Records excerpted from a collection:
----

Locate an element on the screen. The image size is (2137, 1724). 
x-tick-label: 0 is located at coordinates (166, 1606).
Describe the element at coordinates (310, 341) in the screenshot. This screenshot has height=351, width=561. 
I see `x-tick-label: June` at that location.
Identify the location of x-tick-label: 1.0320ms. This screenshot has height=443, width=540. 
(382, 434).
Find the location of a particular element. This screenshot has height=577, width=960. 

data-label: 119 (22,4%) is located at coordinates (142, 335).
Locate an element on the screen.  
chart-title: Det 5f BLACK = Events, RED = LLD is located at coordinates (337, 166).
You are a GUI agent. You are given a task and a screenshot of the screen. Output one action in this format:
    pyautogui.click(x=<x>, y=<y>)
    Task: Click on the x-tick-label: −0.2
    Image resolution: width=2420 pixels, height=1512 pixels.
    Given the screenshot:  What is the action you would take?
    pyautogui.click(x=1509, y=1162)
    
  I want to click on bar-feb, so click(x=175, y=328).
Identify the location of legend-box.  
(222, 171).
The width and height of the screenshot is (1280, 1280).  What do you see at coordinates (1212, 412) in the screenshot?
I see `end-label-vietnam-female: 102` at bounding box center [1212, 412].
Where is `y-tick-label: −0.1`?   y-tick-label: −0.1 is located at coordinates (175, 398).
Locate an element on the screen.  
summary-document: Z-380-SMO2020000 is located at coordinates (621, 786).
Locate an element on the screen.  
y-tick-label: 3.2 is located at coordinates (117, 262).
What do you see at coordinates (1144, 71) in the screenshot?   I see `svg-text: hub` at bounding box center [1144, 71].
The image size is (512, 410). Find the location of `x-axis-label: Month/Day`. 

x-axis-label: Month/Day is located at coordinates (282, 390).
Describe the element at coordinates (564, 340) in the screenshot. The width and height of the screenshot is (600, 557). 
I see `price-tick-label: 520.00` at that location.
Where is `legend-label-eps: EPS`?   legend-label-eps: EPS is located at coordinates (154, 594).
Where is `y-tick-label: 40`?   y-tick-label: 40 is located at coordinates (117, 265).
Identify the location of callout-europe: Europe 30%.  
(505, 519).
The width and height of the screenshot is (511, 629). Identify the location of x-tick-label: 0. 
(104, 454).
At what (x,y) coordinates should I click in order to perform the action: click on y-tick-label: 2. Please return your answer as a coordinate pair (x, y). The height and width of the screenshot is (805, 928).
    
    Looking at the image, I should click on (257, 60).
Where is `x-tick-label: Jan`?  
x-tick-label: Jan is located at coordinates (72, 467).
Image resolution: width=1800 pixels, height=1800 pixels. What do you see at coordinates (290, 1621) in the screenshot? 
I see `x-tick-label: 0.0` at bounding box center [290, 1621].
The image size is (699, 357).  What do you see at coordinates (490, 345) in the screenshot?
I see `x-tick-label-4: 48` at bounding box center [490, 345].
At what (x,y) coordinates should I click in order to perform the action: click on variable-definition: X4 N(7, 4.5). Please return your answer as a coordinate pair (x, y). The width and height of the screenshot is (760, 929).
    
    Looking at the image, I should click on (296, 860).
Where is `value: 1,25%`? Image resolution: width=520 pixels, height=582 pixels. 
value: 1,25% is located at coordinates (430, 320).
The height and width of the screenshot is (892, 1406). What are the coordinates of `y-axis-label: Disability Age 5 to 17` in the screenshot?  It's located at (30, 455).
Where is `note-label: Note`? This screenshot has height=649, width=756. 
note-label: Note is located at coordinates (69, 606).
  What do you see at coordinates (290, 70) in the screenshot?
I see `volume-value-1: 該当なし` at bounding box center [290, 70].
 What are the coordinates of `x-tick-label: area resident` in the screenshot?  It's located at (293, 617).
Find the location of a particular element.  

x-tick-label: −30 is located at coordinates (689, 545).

----

» TASK DIRECTIONS
Reproduce every line of the material above without any changes.

» SOLUTION TO THIS PROBLEM
Locate an element on the screen. The image size is (2137, 1724). 
x-tick-label: 0 is located at coordinates (166, 1606).
Describe the element at coordinates (310, 341) in the screenshot. This screenshot has height=351, width=561. 
I see `x-tick-label: June` at that location.
Identify the location of x-tick-label: 1.0320ms. This screenshot has height=443, width=540. 
(382, 434).
Find the location of a particular element. This screenshot has height=577, width=960. 

data-label: 119 (22,4%) is located at coordinates (142, 335).
Locate an element on the screen.  
chart-title: Det 5f BLACK = Events, RED = LLD is located at coordinates (337, 166).
You are a GUI agent. You are given a task and a screenshot of the screen. Output one action in this format:
    pyautogui.click(x=<x>, y=<y>)
    Task: Click on the x-tick-label: −0.2
    Image resolution: width=2420 pixels, height=1512 pixels.
    Given the screenshot:  What is the action you would take?
    pyautogui.click(x=1509, y=1162)
    
  I want to click on bar-feb, so click(x=175, y=328).
Identify the location of legend-box.  
(222, 171).
The width and height of the screenshot is (1280, 1280).  What do you see at coordinates (1212, 412) in the screenshot?
I see `end-label-vietnam-female: 102` at bounding box center [1212, 412].
Where is `y-tick-label: −0.1`?   y-tick-label: −0.1 is located at coordinates (175, 398).
Locate an element on the screen.  
summary-document: Z-380-SMO2020000 is located at coordinates (621, 786).
Locate an element on the screen.  
y-tick-label: 3.2 is located at coordinates (117, 262).
What do you see at coordinates (1144, 71) in the screenshot?   I see `svg-text: hub` at bounding box center [1144, 71].
The image size is (512, 410). Find the location of `x-axis-label: Month/Day`. 

x-axis-label: Month/Day is located at coordinates (282, 390).
Describe the element at coordinates (564, 340) in the screenshot. The width and height of the screenshot is (600, 557). 
I see `price-tick-label: 520.00` at that location.
Where is `legend-label-eps: EPS`?   legend-label-eps: EPS is located at coordinates (154, 594).
Where is `y-tick-label: 40`?   y-tick-label: 40 is located at coordinates (117, 265).
Identify the location of callout-europe: Europe 30%.  
(505, 519).
The width and height of the screenshot is (511, 629). Identify the location of x-tick-label: 0. 
(104, 454).
At what (x,y) coordinates should I click in order to perform the action: click on y-tick-label: 2. Please return your answer as a coordinate pair (x, y). The height and width of the screenshot is (805, 928).
    
    Looking at the image, I should click on (257, 60).
Where is `x-tick-label: Jan`?  
x-tick-label: Jan is located at coordinates (72, 467).
Image resolution: width=1800 pixels, height=1800 pixels. What do you see at coordinates (290, 1621) in the screenshot? 
I see `x-tick-label: 0.0` at bounding box center [290, 1621].
The image size is (699, 357).  What do you see at coordinates (490, 345) in the screenshot?
I see `x-tick-label-4: 48` at bounding box center [490, 345].
At what (x,y) coordinates should I click in order to perform the action: click on variable-definition: X4 N(7, 4.5). Please return your answer as a coordinate pair (x, y). The width and height of the screenshot is (760, 929).
    
    Looking at the image, I should click on (296, 860).
Where is `value: 1,25%`? Image resolution: width=520 pixels, height=582 pixels. 
value: 1,25% is located at coordinates (430, 320).
The height and width of the screenshot is (892, 1406). What are the coordinates of `y-axis-label: Disability Age 5 to 17` in the screenshot?  It's located at (30, 455).
Where is `note-label: Note`? This screenshot has height=649, width=756. 
note-label: Note is located at coordinates (69, 606).
  What do you see at coordinates (290, 70) in the screenshot?
I see `volume-value-1: 該当なし` at bounding box center [290, 70].
 What are the coordinates of `x-tick-label: area resident` in the screenshot?  It's located at (293, 617).
Find the location of a particular element.  

x-tick-label: −30 is located at coordinates (689, 545).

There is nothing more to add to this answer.